Since the first forms of attraction, the cinema has not only explored the reproduction of the phenomena of reality, but also investigated the realms of the fantastic and the magical. It has nurtured a fascination with the occult that ran through late 19th century culture and society, creating tricks and magic, showing disappearances and reappearances, transformations and deformations, super-impositions and blurring. These techniques gave substance to an impossible world, based on the eerie wonder of seeing ghosts and other supernatural entities appear, infusing them with the illusion of movement.

In doing so, cinema reveals its spectral essence and restores a liminal reality. For Maksim Gor'kij (1896), cinema represents a threshold between worlds, while for Edgar Morin there is a profound connection between cinema and the realm of the dead (1956). This legacy stems from phantasmagoria, in which the lanternist often made the faces and portraits of deceased people appear. The return of the dead in phantasmagoria is revived in contemporary technology and digital spaces. Here we see the spread of virtual cemeteries and the “avatarisation” of the dead through algorithmic systems and artificial intelligence; through these it becomes possible to interact and communicate with those who are no longer present.

There is also another level on which the concept of spectralisation moves, that of expressive strategies. We can thus distinguish certain spectralising effects, such as backlighting, superimposition, out-of-focus (widely used by Garrone in his first films, e.g. The Embalmer), the handheld shot, the long-take, and various other techniques that tend to dematerialise the image. It is very interesting to note how some of these expressive strategies can even be found in the directors who most often employ and advocate a cinema of the body, such as Pasolini, for example, in whose work a spectralising tendency weaves like a hidden thread, almost as if it were a return of the repressed. We might also mention a more recent film, displaying a counterpoint Pasolini’s poetry: Her by Spike Jonze, exalts the ghostliness of desire and the spectrality of cinema, without facile enthusiasm, but with considerable, fascinating ambiguity, all culminating in a poignant and mysterious finale. If cinema is the art of “walking shadows” (Martini 1998), and an art that has links to the dead, then it is even more an art of spectres and ghosts.

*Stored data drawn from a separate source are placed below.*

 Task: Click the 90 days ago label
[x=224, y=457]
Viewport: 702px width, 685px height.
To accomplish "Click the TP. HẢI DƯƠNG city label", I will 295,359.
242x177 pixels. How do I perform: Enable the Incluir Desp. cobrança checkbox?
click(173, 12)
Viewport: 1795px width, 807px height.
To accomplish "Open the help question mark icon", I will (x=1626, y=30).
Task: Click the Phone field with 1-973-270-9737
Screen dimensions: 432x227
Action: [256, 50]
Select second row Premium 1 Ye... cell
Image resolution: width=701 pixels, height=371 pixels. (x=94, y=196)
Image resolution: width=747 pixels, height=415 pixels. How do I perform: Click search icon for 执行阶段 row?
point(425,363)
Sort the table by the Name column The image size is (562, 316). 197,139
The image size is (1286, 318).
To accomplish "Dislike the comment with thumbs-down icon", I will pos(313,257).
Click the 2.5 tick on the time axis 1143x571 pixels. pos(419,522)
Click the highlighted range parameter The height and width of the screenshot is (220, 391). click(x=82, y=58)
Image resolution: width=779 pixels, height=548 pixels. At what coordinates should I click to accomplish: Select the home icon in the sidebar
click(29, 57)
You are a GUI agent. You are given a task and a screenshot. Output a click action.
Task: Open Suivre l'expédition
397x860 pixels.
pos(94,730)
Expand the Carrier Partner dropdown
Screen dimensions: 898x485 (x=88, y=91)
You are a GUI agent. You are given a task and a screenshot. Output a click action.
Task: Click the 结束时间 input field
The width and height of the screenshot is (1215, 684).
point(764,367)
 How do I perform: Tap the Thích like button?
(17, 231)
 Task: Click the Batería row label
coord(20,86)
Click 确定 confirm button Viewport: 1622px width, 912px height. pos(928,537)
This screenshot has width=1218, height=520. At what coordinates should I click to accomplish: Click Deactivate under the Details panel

Spectrality represents an elusive category based around the dialectics of the oxymoron, thus being  strongly evocative; spectrality, in this special issue of “Cinergie”, is meant to be read and framed within theories of cinema and media. Therefore, it is to be examined as a field of archaeological investigation between the techniques and contents of the optical devices of the past and contemporary media, between pre- and post-cinematographic visual experiences, and as aesthetic tension capable of expressing a profound fascination for the impalpable, the immaterial and absence, as a media processing of bereavement.

 

There are several thematic references that we would like to see covered within the special issue:

- The representation of ghosts and spectral entities in cinema and digital media.

- The spectralisation of media

- Spectralisation and the symbolic construction of identity

- Spectralisation as a process of expression

- The spectral genealogy of cinema and media

- Spectrality, bereavement and media

- Trauma and cultural memory

- Spectrality and expanded cinema

 

Submission Details and Journal Deadlines

Please send a 300/500-word abstract (either in English or Italian) and a 50/100-word biographical note (in English) to mirko.lino@univaq.it and massimo.fusillo@sns.it by October 31, 2024.

If the proposal is accepted, the author(s) will be asked to submit the full article by February 28, 2025. Contributions will undergo a double blind peer review. The articles must not exceed 5,000/6,000 words and may include images, clips, and links for illustrative purposes. Please, provide correct credits, permissions, and copyright information in order to be sure that the images or archival documents are copyright free and can be published.

Number 27 of Cinergie will be published in June 2025.